Charles looks at us, then gives a reluctant grin, "I probably could exert marital authority, Thaddeus. I even believe Ann'd do as she's told if I genuinely did put my foot down. BUT, you remember all that guff she and Nell spout about women's rights? And, you know how I claim to agree with them? I don't do that for a quiet life. I actually DO agree. At this moment, I'm exceedingly annoyed with my exceedingly annoying wife. But, that doesn't mean she's not still perfectly entitled to make her own decisions. And, it doesn't mean I'm not incredibly proud of her for making herself this uncomfortable on a matter of principle."

I guess that told me, huh?

"We KNEW we could trust you, Charles!" glows Nell. "You WILL send those telegrams Ann's given you?"

"Yes. And, I'll do what I can to whip up publicity. There'll be a fair amount of interest."

"A FAIR amount!" Nell huffs. "We're planning something better than that! You'll help, won't you, Mister Smith? It could work?"

I glower at Heyes, willing him to say no.

"Well," he sounds doubtful, "It'll help that you're both young and easy enough on the eye."

"WHAT?! That is utterly irrelevant!"

"Well, let's take a straw poll. Of the men here, who'd be more likely to buy a journal carrying a picture of a pretty young girl than a plain old lady?"

Five arms go up.

"I think I mighta carried my point unanimously there, ma'am."

Nell's hands go to her hips and she opens her mouth to argue.

Heyes jumps in before she can speak. "Forget the photographs, let's talk copy. You were arrested. You were jailed. That's it. It's the same story whether you spend two hours or two days here. Why wait? Accept bail terms. Sooner or later, the Sheriff's gonna need the cells for drying out drunks, huh? Do you really like the thought of sharing?"

"Joshua's right," says Charles. "You've made your point, you may as well come out now."

"No."

"Do you mean to sit here until a trial?" asks the Sheriff. "By the time we get a judge and prosecutor to town, that could mean I'm stuck with you for … Sheesh!" He shakes his head "Besides, what about your patients?"
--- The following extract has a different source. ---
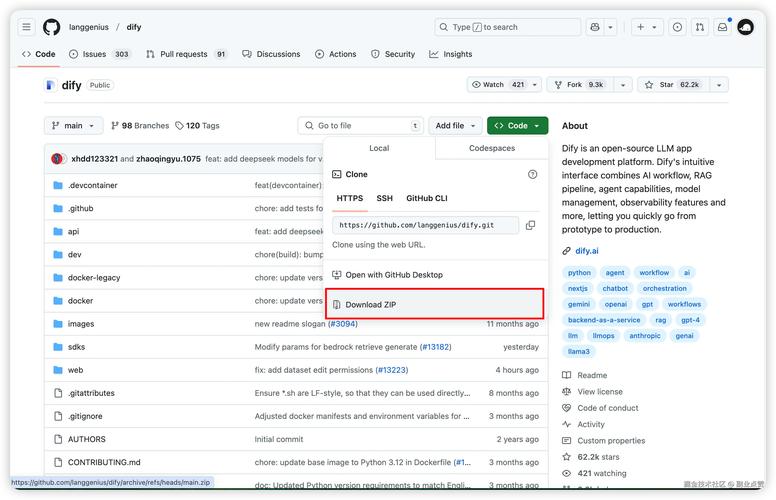Copy the HTTPS clone URL to clipboard

point(530,225)
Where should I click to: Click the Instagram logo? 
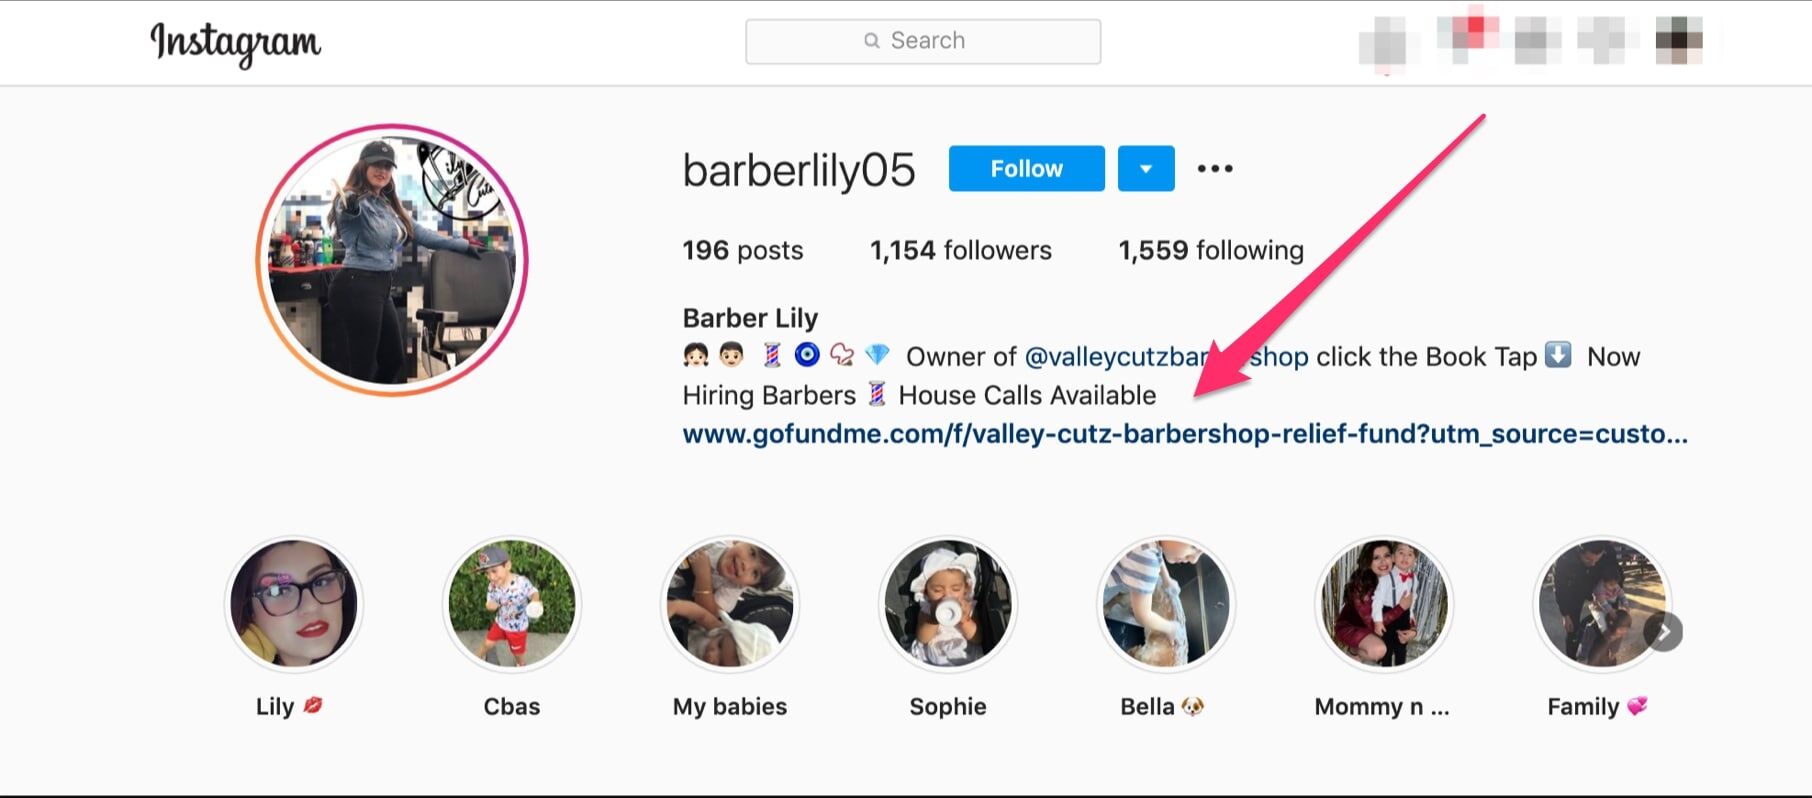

Nell looks kinda torn when she hears that.

"It won't be for long… Naturally, if any medical emergency arose where Doctor Cooper needed assistance…"

Heyes brows snap together.

"Won't be for long? Helen, what are you waiting for?"

She puts on an innocent face which wouldn't fool me, let alone Heyes, for two seconds. "Waiting for, Mister Smith?"

Suddenly, from the cell, we hear a shrill call which panics every man in the room and makes Charles go white as a sheet.

"Nell! NELL! Come quick! I think it's coming!"